Where this entry stops
This entry covers the registration decision and the inside-the-form choices. It doesn't cover:
- The mechanics of filing returns. The actual return-filing process on myIR (or via accounting software), how to claim input tax credits properly, how to handle adjustments and corrections — operational layer the wayfinder routes to IRD for. Worth doing the first one with an accountant if you're new to it.
- What goes on the invoice. Different question, separate entry. See first tax invoice.
- Zero-rated and exempt supplies in detail. Exports are zero-rated; residential rent and most financial services are exempt. The export net-refund case is named above, but if a meaningful chunk of your supplies sits in either category the calculation changes substantively — talk to an accountant rather than relying on a general entry.
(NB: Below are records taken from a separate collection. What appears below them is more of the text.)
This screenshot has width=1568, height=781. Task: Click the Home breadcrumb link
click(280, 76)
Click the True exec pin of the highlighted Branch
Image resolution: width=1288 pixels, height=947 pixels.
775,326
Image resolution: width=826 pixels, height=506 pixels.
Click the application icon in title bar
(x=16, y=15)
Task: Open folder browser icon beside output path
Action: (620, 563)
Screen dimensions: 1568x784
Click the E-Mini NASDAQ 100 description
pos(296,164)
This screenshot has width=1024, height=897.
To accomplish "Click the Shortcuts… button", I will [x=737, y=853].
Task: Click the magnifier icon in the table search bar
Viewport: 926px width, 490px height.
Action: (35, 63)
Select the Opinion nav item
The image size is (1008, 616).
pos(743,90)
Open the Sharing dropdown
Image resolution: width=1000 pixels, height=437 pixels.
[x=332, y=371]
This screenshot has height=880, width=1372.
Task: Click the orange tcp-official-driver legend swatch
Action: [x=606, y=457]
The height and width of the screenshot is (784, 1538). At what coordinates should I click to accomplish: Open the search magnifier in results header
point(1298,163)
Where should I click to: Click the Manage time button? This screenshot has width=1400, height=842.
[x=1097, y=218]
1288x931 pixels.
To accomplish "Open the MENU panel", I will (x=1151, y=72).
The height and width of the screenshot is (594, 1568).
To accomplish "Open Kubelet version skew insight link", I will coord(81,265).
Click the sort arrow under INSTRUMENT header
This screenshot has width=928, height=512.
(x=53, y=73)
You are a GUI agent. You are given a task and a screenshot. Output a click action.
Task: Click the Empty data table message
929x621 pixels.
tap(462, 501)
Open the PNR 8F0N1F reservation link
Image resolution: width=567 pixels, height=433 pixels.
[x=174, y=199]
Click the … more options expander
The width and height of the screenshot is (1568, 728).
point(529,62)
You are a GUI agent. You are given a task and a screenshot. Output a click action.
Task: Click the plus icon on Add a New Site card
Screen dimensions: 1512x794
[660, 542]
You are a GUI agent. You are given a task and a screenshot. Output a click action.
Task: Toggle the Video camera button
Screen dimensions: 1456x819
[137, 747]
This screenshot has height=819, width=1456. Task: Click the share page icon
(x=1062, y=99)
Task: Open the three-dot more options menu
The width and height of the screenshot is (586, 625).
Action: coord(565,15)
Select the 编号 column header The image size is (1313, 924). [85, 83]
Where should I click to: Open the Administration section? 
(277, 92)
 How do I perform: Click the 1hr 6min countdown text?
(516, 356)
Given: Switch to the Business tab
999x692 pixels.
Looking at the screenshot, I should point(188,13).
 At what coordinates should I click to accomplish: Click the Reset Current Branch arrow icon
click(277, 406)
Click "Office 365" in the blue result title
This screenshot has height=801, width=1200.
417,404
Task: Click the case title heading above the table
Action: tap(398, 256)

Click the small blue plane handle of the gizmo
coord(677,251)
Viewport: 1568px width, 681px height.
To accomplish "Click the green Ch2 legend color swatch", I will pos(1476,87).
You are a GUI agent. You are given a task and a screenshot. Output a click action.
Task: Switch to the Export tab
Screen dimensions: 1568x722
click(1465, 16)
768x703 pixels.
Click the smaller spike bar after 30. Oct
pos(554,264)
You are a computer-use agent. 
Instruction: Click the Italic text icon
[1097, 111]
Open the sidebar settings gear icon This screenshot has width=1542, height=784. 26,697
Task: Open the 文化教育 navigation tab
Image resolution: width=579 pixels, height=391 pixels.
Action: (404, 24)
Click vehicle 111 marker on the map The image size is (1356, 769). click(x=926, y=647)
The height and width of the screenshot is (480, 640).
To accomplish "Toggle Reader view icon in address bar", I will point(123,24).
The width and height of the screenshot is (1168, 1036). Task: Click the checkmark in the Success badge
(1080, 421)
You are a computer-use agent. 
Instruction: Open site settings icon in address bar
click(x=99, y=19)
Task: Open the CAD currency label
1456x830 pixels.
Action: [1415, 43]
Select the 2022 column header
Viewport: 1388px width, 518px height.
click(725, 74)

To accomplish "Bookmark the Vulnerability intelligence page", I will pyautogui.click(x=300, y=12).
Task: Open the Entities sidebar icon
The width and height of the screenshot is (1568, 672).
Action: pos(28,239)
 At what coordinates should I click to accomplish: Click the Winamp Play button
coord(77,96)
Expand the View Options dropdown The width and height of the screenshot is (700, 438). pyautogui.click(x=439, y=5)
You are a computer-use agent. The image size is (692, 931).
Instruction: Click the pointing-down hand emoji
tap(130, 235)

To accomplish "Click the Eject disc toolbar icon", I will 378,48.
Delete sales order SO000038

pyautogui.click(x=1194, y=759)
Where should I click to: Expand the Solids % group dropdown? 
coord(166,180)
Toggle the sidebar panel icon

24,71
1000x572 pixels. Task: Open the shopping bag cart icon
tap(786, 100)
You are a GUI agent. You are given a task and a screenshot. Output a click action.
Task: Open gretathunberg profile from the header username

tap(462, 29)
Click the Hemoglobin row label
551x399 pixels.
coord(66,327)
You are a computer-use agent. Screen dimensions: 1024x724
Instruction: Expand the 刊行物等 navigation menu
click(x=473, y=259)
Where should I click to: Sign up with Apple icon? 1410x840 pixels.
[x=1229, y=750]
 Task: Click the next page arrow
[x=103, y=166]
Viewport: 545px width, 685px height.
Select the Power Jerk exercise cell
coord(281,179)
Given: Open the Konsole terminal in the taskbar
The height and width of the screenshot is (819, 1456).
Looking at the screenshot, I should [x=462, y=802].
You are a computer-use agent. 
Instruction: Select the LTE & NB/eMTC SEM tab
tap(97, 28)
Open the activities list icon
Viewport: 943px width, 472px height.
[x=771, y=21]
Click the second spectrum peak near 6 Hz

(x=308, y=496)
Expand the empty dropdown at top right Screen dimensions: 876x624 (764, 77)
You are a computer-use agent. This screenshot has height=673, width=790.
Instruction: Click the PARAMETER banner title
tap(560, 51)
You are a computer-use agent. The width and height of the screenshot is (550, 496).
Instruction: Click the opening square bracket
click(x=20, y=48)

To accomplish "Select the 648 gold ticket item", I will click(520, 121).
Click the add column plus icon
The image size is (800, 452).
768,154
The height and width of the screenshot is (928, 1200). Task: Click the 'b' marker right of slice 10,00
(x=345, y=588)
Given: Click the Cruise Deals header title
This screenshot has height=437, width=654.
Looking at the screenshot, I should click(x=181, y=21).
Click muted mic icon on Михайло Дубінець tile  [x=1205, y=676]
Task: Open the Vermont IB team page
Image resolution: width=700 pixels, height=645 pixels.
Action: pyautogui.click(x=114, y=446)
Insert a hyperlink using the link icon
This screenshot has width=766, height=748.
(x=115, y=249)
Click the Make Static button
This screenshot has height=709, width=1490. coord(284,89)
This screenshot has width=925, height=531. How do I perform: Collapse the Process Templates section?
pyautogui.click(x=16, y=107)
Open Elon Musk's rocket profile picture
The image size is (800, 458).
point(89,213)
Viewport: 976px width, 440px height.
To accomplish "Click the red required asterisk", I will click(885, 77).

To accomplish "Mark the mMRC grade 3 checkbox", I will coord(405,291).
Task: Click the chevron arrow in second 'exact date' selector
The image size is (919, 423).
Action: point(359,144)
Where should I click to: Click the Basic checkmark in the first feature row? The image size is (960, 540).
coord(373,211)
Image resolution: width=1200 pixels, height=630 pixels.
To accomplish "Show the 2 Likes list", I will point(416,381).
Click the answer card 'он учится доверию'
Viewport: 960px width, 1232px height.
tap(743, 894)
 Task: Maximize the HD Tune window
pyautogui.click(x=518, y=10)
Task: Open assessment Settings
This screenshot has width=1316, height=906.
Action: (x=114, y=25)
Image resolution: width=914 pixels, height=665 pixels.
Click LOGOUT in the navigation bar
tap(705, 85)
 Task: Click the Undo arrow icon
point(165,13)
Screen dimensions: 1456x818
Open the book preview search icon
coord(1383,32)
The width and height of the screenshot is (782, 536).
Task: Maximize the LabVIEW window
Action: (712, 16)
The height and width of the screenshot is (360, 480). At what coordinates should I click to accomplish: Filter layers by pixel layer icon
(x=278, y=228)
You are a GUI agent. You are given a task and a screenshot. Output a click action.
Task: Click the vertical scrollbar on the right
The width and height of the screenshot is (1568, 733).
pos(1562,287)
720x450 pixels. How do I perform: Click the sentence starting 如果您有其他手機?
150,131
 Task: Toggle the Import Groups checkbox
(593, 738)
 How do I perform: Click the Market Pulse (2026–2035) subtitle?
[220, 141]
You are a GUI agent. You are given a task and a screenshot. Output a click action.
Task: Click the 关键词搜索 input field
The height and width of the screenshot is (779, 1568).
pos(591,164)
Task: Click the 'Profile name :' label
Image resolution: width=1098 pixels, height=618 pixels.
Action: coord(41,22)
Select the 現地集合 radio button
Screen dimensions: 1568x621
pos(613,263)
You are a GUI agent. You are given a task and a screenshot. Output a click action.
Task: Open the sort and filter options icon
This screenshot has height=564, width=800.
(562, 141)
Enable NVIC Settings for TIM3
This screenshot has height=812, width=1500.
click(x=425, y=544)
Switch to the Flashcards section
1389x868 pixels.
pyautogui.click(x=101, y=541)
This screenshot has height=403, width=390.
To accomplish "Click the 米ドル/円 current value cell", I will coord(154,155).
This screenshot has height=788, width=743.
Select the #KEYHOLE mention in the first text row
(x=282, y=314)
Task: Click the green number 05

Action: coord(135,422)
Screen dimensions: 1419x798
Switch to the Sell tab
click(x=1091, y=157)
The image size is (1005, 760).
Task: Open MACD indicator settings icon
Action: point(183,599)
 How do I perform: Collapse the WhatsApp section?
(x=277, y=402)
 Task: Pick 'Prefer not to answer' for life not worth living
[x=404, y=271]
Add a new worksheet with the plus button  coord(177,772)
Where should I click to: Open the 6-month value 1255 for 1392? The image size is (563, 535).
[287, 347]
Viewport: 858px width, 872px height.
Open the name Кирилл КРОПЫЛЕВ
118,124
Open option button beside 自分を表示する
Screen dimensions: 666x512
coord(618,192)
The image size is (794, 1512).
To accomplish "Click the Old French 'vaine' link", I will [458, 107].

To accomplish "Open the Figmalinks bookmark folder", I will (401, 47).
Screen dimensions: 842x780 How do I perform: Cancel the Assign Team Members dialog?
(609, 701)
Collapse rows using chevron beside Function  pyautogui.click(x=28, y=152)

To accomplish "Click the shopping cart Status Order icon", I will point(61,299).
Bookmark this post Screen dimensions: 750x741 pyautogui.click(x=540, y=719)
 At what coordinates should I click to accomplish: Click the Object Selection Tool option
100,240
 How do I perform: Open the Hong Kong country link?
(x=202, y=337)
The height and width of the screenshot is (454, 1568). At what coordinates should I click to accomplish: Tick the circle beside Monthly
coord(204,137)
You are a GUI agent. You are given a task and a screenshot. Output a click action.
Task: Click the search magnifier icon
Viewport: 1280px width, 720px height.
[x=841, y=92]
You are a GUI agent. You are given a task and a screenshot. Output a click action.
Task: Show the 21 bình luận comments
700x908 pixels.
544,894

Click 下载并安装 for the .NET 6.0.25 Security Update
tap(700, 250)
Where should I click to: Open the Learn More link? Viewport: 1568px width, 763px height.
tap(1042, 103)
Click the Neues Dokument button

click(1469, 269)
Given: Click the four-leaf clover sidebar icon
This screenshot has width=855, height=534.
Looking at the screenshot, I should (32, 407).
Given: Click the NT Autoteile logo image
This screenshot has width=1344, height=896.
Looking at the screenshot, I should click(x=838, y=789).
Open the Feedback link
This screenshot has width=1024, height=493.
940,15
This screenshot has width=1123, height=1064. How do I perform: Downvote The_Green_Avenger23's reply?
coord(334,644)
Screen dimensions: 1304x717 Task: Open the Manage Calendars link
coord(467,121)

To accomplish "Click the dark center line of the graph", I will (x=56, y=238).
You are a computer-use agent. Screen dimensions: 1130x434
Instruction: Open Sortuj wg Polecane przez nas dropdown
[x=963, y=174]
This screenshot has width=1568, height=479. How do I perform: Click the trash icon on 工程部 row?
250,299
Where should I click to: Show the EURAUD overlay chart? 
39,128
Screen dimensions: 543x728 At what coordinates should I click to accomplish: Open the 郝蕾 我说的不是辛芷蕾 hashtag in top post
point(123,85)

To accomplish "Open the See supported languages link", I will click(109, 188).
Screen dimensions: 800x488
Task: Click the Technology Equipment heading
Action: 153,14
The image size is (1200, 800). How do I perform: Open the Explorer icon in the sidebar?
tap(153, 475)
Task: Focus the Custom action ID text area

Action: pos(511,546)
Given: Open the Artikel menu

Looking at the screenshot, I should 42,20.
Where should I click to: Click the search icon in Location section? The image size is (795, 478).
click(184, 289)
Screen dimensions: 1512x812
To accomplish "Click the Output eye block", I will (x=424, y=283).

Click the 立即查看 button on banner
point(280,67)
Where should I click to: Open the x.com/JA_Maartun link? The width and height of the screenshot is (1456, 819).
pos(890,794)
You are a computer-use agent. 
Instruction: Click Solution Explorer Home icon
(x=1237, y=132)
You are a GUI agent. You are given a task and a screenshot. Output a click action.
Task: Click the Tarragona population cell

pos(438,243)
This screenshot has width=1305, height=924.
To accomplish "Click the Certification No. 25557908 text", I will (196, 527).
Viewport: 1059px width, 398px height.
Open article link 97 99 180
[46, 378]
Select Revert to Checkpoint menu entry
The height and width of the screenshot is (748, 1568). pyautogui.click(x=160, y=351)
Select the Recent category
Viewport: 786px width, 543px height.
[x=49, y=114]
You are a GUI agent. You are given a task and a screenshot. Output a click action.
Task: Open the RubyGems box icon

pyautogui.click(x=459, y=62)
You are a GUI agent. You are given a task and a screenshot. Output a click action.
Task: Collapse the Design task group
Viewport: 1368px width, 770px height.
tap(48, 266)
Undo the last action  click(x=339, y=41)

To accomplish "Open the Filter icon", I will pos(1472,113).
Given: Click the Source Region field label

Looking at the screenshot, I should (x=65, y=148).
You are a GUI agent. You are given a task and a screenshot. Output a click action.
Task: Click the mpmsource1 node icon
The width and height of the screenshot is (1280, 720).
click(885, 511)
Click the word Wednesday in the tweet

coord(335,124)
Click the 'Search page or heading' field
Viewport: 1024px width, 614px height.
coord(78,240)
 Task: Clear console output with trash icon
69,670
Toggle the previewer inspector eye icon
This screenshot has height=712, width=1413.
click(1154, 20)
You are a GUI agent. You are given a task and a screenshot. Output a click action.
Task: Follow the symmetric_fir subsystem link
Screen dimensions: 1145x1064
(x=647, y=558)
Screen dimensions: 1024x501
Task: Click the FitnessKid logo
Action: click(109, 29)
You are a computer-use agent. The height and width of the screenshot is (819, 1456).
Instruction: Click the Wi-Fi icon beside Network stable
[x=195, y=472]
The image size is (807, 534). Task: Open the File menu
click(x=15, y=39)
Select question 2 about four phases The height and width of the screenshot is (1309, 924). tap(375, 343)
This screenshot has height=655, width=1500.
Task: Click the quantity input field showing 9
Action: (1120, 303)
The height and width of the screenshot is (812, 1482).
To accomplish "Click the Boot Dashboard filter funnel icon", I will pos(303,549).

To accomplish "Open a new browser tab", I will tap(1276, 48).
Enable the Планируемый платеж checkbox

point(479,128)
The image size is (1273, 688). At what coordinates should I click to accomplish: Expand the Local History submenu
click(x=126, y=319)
- GST on imports. Customs collects GST at the border for goods over the de minimis threshold; the rules interact with your registration in specific ways. Specialist territory; route to IRD or a customs broker.
- Industry-specific GST treatment. Real estate, financial services, second-hand goods, gig-economy platform supplies — each layers specific rules on the standard framework. Talk to an accountant who knows your industry.
So: answer the gate first. If you're over $60,000 or reasonably expect to be, register — the only thing left to decide is how you file and how you account, and an accountant can set both in half an hour. If you're genuinely below and it's a close voluntary call, that's the one place the projection gets genuinely hard — get a second opinion or run your real numbers through a tool, because the deciding factor is a read on your own customers that no general entry can make for you.
Last verified 9 June 2026 against the Goods and Services Tax Act 1985 (sections 51, 8, 11, 14, 15, 15B, 16, 19, 19A, 19D, 52) at legislation.govt.nz and IRD operational guidance at ird.govt.nz. Full source list: references. The framework is stable; re-verification trigger is any amendment to the sections named above or any change to the threshold sub-thresholds.